» Your objective
Present each line of the entries below that holds the word "Switch".

● ● ● ●

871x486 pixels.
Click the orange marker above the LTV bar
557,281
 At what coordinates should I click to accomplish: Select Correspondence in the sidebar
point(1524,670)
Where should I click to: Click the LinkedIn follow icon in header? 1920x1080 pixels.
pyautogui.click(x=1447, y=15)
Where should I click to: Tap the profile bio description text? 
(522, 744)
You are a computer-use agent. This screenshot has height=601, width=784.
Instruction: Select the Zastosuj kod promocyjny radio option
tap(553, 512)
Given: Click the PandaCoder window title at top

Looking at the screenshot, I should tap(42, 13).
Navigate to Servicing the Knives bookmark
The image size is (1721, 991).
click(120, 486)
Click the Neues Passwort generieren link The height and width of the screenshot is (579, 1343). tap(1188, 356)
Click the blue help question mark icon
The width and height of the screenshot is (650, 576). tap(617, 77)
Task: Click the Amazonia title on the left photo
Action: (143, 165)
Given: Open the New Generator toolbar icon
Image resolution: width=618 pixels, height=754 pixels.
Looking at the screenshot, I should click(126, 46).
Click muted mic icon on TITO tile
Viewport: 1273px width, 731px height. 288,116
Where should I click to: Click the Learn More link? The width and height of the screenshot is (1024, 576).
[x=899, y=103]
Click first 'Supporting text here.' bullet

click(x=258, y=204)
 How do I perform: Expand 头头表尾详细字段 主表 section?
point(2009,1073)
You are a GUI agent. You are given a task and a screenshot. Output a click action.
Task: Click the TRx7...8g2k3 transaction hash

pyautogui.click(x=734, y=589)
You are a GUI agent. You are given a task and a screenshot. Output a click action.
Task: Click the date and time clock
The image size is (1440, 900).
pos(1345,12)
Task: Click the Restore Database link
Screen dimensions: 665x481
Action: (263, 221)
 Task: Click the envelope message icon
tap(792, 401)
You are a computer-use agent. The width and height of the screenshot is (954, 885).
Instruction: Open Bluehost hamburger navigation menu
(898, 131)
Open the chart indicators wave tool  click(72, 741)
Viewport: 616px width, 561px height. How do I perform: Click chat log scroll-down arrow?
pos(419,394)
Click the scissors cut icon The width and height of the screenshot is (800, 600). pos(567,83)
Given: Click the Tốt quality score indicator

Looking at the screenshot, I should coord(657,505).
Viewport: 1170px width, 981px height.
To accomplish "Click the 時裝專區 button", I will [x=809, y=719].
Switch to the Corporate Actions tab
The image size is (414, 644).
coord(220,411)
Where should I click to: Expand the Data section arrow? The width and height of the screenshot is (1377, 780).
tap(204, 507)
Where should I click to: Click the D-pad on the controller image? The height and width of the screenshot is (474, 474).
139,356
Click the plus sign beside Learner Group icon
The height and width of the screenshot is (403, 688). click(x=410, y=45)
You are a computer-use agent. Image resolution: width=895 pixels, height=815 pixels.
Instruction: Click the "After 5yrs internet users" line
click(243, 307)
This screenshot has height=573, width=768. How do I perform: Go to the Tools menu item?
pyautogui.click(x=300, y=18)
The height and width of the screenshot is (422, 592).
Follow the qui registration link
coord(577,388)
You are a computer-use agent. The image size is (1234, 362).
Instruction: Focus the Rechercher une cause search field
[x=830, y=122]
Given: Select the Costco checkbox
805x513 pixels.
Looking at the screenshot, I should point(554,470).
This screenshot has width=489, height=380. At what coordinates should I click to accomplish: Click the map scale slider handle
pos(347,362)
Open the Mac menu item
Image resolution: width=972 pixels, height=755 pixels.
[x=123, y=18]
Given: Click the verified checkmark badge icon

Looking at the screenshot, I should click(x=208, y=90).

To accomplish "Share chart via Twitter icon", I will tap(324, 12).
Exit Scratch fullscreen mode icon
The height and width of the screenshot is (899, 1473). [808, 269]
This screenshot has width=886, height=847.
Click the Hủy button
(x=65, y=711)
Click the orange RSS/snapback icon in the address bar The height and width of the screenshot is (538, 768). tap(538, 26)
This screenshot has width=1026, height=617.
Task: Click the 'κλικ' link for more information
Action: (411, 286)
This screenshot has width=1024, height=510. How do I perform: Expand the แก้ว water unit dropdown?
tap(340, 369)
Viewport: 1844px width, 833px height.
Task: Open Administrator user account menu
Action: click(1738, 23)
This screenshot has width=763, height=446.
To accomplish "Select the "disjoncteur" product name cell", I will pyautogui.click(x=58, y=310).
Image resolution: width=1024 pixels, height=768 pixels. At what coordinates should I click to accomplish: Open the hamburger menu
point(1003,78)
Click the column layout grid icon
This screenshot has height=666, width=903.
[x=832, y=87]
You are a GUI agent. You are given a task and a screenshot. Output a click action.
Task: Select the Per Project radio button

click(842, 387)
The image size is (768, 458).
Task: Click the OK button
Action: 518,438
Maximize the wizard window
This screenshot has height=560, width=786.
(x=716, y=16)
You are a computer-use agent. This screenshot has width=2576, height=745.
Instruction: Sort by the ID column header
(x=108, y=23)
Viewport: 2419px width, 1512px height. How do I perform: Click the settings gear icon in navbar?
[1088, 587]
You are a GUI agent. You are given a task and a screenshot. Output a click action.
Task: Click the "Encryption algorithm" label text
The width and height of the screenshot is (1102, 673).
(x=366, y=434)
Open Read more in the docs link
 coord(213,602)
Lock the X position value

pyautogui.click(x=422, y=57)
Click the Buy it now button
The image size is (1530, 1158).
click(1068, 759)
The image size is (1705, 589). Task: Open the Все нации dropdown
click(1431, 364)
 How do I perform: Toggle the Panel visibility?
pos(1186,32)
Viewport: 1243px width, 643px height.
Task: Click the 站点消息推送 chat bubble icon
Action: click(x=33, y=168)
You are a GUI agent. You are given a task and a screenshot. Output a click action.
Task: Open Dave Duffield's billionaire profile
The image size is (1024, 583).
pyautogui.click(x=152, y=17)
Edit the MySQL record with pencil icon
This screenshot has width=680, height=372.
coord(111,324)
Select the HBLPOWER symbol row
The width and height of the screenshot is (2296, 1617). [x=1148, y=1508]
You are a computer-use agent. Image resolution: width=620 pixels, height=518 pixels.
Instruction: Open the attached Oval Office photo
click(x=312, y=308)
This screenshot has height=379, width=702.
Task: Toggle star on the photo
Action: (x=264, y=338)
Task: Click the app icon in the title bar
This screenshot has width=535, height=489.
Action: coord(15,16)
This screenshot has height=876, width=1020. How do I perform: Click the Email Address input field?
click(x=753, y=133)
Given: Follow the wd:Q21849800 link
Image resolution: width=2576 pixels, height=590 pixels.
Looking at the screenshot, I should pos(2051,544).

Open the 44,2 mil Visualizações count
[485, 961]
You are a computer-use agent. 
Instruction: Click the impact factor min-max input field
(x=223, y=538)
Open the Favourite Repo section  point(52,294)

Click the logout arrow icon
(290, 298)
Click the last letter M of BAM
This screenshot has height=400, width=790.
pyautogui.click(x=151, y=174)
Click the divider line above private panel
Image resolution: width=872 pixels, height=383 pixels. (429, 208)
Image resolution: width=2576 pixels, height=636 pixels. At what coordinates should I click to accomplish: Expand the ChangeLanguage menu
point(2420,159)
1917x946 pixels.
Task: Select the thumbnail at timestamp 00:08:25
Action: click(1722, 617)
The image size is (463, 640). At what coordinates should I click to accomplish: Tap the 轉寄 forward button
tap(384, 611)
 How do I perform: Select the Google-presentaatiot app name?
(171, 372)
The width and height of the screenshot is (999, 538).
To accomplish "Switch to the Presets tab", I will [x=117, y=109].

● ● ● ●

» Answer space
Switch to the Corporate Actions tab
To accomplish "Switch to the Presets tab", I will [x=117, y=109].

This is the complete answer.